Importatori di vino: Nicola Angiuli-Francoli USA

Written by Veronica Lavenia

The Wolf Post offers a professional service with free access, without subscription.
For this reason, a donation would also be a sign of appreciation for our work.


Fondata nel 1999, da Alessandro Francoli e Nicola Angiuli, Francoli USA è parte di un gruppo internazionale di imprese sotto Francoli S.P.A, operanti da  cinquant’anni sul mercato del vino e liquori Italiani di qualità.

Un percorso che, nel tempo, ha consentito all’azienda di emergere come uno dei maggiori importatori e fornitori negli Stati Uniti di vini e liquori italiani di qualità. Una storia di successo in un mercato molto competitivo, iniziata con un piccolo quantitativo di prodotti e che oggi si impone sul territorio Statunitense con successo.

Nicola Angiuli, co-fondatore, racconta la sua esperienza, alla scoperta di una delle realtà più solide del settore vinicolo dell’import/export, linfa vitale per il Made in Italy.

©FRANCOLI USA

Quando lei e il suo socio avete creato Francoli USA, nel 1999, quali sono state le difficoltà riscontrate e quali obiettivi prefissati a quel tempo avete raggiunto?

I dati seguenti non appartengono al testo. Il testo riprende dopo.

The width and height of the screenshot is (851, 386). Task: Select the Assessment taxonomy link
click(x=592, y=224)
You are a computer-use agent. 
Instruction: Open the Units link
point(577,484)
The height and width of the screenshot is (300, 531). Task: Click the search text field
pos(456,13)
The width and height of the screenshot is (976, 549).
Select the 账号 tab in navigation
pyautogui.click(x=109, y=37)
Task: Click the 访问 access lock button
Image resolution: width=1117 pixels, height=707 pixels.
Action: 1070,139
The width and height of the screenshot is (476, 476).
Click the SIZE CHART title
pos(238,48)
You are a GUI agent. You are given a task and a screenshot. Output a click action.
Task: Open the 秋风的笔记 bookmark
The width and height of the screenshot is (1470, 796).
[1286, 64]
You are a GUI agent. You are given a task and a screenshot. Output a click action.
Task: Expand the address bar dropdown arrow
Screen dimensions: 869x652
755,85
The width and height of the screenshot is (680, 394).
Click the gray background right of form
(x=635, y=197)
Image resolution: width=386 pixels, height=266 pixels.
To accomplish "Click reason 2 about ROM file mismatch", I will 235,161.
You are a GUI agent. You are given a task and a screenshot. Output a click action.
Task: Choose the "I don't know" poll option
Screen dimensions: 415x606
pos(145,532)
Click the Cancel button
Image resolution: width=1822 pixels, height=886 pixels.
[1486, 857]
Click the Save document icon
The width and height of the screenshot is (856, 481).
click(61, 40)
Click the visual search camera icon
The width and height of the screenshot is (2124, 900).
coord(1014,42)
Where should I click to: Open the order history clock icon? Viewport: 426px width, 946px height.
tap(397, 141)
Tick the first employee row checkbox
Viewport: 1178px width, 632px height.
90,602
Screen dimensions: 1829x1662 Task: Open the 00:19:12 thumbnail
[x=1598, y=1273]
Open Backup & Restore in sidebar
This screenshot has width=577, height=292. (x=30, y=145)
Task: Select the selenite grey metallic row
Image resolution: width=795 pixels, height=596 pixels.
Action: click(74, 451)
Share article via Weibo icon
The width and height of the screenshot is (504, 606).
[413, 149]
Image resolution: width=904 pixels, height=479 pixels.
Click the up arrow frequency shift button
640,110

Le difficoltà maggiori le abbiamo riscontrate nel creare un nome, perché la Francoli USA non esisteva e nessuno aveva mai sentito parlare di questa nuova ditta. I distributori non conoscevano noi e non conoscevano neanche i marchi che stavamo per lanciare perché erano tutti marchi nuovi. La difficoltà è stata proprio di andare a bussare alla porta di ogni distributore per cercare di convincerli e iniziare a fare affari con noi. E ci è andata bene perché, inizialmente, abbiamo trovato due grandi distributori: uno in California e uno in Nevada.

L’obiettivo era di iniziare una ditta specializzata nel Made in Italy senza rappresentare altri prodotti da altre nazioni. Al tempo, abbiamo selezionato dei liquori, delle grappe prodotte dalla Francoli, e dei vini dall’Italia, senza andare ad importare Made in Spain, in Argentina o Made in France. Nonostante avessimo degli ottimi contatti in gran parte del mondo l’idea è stata quella di focalizzarci sul Made in Italy. A oggi, dopo vent’anni, abbiamo un portfolio ancora completamente basato sul Made in Italy.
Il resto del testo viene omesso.